# Excerpted text
======

Enterprise Ireland, the Irish government-run economic development agency has delivered a great boost to the country’s CBD sector, as a result of the increased funding being made available to companies in the sector. The agency, which funds entrepreneurial endeavour for Irish businesses at home and abroad has already funded three CBD and hemp companies across the country. The company says it will continue to do so, providing businesses operate within manufacturing or internationally traded services, and that they comply with European and Irish legislation.
A spokesman said: “Enterprise Ireland is currently examining its position in respect of supports relating to CBD products and other hemp-related products, to ensure that this is appropriate to a changing regulatory and technological environment.”
Financial backing a positive signal for the industry
So far, the agency has given funding to at least three businesses involved in hemp or CBD, with one company, which Enterprise Ireland said was “involved in the production of hemp juice and powder” receiving a grant of €50,000 in 2016. Previously it had also given €330,916 in total to two companies for hemp and cannabis medical research in 2017 and 2018.
The agency went on to add that it cannot name the companies who have benefited from the economic support, however, they are understood to have backed Louth-based Celtic Wind Crops and County Clare-based Canaboil. Celtic Wind Crops recently secured a distribution deal with the UK-based Lloyd’s Pharmacy and is currently understood to be discussing potential distribution deals in the US and Scandinavia.
Meanwhile, Canabaoil received a €15,000 stipend from Enterprise Ireland to help grow its business as part of the New Frontiers programme. Canaboil CEO Laura Foley captured the optimistic mood of CBD business stakeholders when she said at the time, “It is an opportunity to develop our strategic growth plan with guidance from a panel of international experts but most importantly for me, it was the stamp of approval to say yes this is a commercially viable idea.”
Other notable Irish companies growing hemp for CBD extraction include Kama Hemp, which is based in County Monaghan, and CB1 Botanicals, in County Cork.

======

[Extracted data entries]

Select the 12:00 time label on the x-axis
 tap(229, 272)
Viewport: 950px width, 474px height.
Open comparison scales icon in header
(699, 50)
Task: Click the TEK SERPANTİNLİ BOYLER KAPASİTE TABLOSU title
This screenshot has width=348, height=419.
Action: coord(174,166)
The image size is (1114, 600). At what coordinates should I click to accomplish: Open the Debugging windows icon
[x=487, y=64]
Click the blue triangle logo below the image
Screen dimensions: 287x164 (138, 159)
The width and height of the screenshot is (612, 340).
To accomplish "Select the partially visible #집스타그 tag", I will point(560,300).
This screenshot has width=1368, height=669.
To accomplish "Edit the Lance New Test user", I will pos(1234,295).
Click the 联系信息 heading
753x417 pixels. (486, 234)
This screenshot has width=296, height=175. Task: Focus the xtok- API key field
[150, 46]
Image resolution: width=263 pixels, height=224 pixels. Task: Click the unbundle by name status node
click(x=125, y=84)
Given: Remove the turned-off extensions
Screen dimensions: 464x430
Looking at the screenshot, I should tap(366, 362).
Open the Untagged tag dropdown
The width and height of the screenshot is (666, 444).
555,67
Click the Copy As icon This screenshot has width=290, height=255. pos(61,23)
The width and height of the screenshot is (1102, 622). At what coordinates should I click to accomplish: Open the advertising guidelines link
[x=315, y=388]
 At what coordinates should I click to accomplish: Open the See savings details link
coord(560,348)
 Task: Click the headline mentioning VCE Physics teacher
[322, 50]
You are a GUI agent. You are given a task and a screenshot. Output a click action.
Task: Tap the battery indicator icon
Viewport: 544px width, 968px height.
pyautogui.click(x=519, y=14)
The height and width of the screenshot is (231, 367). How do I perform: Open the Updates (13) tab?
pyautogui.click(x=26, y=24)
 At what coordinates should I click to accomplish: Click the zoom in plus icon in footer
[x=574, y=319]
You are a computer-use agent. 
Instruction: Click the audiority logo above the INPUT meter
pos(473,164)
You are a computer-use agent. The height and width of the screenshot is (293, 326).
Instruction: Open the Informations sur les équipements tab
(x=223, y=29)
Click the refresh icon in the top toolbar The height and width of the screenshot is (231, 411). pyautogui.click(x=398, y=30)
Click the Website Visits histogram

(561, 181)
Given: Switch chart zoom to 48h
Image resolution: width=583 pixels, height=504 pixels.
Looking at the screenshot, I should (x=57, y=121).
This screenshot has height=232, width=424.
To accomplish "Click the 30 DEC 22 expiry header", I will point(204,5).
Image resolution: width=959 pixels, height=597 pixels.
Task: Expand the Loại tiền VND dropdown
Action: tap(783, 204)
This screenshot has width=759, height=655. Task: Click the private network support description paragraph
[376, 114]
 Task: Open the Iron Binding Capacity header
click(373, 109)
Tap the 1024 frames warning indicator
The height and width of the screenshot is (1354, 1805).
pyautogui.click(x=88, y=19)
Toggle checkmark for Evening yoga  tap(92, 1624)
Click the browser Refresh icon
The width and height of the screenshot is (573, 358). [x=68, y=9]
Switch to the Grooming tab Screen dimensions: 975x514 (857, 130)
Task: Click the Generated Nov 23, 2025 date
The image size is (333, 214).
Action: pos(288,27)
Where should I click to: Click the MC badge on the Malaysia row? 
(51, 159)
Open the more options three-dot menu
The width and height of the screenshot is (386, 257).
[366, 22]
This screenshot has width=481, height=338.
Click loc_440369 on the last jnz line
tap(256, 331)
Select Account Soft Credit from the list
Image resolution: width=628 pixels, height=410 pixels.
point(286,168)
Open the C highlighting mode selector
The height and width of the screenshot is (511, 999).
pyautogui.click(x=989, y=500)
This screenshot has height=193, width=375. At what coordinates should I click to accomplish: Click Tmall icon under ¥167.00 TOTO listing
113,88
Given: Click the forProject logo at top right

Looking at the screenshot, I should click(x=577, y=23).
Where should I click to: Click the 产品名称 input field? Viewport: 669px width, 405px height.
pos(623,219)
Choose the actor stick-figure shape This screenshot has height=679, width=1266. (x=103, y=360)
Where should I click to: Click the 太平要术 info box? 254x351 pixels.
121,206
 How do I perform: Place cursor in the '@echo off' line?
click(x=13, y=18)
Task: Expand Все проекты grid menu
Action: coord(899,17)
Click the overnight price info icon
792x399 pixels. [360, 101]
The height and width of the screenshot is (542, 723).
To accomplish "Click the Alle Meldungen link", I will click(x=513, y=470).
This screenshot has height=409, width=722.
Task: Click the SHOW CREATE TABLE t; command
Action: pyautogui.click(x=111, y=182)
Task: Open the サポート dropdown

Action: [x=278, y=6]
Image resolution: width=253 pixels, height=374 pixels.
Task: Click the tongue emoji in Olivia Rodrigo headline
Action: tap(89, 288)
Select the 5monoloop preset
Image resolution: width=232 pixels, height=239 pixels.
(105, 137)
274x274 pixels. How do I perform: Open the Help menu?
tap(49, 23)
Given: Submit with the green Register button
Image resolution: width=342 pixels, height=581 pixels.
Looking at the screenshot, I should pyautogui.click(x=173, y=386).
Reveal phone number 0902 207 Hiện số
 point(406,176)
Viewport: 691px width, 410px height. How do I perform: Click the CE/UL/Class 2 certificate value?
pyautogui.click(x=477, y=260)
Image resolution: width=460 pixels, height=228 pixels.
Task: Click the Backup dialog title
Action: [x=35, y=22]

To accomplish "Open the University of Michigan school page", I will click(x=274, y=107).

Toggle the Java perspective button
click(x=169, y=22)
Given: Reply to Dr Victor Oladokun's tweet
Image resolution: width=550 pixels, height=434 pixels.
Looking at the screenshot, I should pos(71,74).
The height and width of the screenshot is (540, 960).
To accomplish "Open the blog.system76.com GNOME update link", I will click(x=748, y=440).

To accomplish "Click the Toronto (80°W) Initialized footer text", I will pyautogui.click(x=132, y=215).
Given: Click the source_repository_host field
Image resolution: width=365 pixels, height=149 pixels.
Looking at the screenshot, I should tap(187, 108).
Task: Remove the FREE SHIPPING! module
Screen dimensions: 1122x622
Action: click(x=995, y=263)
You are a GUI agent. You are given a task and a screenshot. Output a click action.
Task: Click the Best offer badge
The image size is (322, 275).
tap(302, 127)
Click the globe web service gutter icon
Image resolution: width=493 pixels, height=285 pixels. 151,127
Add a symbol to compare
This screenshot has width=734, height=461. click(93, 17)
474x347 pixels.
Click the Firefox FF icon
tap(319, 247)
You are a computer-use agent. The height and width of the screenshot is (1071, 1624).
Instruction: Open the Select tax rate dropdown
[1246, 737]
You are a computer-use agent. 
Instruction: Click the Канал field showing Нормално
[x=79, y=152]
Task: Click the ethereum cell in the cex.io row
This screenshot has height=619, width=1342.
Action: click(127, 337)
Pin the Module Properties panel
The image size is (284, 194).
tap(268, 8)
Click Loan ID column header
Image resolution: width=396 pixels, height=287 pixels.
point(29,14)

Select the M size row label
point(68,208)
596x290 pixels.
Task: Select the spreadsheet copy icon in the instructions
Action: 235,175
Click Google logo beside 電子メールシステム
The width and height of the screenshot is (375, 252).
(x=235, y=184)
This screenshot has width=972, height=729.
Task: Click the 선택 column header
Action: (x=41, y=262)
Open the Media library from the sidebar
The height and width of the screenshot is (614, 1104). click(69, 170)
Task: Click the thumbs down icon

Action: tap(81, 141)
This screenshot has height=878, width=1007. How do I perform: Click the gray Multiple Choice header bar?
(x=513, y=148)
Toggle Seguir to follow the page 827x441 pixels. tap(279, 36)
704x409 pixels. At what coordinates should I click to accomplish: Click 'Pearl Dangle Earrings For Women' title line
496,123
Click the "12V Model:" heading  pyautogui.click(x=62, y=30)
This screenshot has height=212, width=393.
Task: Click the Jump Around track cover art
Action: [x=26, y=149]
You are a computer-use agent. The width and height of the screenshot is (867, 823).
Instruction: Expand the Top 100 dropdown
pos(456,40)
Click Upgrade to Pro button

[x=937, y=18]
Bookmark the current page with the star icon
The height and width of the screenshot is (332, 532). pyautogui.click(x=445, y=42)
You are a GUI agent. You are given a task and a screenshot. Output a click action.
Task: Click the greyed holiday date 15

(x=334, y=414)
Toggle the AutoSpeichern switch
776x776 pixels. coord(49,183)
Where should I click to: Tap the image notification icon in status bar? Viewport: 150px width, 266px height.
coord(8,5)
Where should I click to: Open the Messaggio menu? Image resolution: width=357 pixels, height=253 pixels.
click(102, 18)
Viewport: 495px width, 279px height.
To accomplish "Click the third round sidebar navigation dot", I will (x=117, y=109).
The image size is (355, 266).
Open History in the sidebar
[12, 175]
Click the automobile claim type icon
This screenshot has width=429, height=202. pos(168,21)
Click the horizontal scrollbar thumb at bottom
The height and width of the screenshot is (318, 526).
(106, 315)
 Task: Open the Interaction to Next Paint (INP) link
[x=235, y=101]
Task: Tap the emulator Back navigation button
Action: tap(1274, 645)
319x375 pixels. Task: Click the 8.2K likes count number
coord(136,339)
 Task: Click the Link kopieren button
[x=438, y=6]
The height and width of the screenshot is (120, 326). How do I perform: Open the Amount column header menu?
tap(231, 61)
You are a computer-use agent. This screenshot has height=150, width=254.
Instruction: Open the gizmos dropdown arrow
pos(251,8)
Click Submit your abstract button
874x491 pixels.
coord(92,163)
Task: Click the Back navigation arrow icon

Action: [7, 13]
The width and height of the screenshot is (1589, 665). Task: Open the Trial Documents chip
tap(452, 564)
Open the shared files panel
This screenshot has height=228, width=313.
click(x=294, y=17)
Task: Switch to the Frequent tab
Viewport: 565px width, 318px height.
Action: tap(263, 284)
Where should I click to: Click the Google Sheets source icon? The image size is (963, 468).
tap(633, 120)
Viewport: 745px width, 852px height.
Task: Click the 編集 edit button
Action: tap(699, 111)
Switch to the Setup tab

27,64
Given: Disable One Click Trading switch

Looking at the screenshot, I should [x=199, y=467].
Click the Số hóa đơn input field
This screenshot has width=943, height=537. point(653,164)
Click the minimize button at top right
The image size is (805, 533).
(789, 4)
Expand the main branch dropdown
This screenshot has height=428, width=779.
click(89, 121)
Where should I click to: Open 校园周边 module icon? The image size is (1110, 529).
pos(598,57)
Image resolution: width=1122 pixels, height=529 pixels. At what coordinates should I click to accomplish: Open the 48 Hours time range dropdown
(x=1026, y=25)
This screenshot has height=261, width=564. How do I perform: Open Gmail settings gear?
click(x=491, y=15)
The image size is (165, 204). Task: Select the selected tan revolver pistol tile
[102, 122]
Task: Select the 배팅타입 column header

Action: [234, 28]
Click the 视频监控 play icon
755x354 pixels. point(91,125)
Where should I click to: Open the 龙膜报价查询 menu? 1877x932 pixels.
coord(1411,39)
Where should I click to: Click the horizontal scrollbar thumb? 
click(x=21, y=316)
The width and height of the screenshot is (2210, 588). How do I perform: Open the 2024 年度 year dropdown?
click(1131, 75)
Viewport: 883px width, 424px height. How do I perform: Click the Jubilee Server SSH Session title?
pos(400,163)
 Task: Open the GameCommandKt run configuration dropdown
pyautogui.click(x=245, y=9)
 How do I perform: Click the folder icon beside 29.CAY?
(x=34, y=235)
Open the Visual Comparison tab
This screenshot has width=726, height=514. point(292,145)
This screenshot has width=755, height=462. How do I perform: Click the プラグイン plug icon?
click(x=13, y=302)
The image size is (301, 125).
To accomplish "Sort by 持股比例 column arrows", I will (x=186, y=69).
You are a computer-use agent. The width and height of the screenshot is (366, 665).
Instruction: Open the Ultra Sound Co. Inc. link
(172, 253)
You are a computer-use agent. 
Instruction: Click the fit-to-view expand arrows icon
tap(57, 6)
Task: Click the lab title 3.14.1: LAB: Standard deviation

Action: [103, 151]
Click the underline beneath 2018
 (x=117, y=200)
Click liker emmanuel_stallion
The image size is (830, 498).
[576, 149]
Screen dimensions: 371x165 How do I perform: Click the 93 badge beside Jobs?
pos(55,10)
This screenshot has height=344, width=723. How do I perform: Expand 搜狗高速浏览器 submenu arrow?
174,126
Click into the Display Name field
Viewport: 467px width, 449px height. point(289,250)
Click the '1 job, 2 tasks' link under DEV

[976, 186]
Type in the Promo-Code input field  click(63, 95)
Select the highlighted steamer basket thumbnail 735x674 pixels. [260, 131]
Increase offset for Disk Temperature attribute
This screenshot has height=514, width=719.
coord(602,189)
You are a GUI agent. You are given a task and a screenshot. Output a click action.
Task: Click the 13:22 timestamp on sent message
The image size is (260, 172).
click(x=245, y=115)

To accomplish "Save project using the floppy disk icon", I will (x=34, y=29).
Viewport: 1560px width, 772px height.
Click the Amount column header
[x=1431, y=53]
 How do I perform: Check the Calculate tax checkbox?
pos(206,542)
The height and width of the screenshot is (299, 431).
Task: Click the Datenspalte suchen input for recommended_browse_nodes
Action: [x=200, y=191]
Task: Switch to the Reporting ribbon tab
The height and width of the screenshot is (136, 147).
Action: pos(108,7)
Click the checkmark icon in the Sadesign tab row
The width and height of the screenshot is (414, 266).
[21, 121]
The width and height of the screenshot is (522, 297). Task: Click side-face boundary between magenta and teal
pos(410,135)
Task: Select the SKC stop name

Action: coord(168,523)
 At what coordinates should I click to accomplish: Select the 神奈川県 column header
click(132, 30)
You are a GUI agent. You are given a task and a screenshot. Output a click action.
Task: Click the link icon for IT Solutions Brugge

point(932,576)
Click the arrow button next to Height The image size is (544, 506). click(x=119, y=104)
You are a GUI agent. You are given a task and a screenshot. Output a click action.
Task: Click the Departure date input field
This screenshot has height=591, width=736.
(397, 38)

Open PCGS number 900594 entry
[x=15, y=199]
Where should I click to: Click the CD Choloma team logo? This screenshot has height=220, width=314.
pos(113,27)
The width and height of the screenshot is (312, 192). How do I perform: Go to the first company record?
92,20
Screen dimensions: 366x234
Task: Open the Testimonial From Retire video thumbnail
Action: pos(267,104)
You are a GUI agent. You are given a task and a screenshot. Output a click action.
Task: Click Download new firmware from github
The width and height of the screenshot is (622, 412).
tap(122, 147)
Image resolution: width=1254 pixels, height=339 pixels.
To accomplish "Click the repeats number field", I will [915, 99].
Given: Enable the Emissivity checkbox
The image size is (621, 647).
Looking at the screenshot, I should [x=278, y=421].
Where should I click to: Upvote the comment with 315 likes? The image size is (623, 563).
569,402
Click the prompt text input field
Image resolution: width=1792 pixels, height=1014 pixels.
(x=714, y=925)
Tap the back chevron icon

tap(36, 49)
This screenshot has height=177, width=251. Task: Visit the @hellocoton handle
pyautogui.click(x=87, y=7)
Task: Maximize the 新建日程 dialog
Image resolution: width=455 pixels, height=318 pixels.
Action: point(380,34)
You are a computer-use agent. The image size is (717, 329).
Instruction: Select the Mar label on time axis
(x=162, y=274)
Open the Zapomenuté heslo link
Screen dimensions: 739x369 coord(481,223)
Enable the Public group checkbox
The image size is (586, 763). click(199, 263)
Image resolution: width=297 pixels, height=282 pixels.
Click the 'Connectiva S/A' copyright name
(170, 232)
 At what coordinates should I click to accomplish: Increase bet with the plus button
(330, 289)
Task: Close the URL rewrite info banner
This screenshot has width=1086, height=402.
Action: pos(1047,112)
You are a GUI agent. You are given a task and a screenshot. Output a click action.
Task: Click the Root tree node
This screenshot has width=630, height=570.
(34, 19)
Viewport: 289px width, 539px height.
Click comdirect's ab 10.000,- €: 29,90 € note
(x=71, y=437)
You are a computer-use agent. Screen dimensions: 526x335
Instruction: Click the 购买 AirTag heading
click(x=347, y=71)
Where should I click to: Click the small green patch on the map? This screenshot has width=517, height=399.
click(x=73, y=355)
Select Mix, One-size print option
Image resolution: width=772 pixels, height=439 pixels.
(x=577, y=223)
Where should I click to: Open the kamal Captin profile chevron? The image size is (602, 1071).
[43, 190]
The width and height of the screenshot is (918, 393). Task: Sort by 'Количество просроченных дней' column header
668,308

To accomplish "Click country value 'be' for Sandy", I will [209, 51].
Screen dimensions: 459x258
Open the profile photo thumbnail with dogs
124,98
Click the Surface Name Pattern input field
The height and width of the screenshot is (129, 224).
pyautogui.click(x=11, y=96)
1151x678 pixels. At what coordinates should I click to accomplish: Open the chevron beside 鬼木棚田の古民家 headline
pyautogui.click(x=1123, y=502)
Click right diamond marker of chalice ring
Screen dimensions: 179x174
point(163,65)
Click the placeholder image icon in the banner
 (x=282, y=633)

======

# Problem to solve
Pick up the article on Enterprise Ireland's funding of Irish CBD and hemp companies after its last sentence and continue it.

# Task result
Legal Confusion Continues Despite Minister’s Hope
What to conclude from this apparent positive news? It comes within the context of an overall clarity around CBD by the Irish government. That lack of clarity on the legality of CBD has caused problems for some businesses. Farmers are still prohibited from growing cannabis for medical use despite Health Minister Simon Harris expressing the hope that he wished to see it legalised two years ago.
The minister, at the time, referred to CBD as “a product that could ease your pain and suffering after you’ve tried all the conventional treatments,” before adding, “this is a major priority for me and I really want to see this happen in 2019.” Harris went on to say that he wanted to see Ireland produce its medicinal cannabis internally.
“Does it make sense to grow your own in Ireland rather than be dependent on importing a product? I think quite frankly it does. In the medium terms talking about growing our own and securing our own supply in Ireland is the sensible thing to do.”
Despite those supportive words Ireland still imports its medicinal CBD but considering the obvious financial support being target at domestic firms, this may soon come to an end. Given the context of that pro-CBD outlook in the cabinet, the backing of the state’s economic development agency, Enterprise Ireland, is a very positive signal that progress is being made.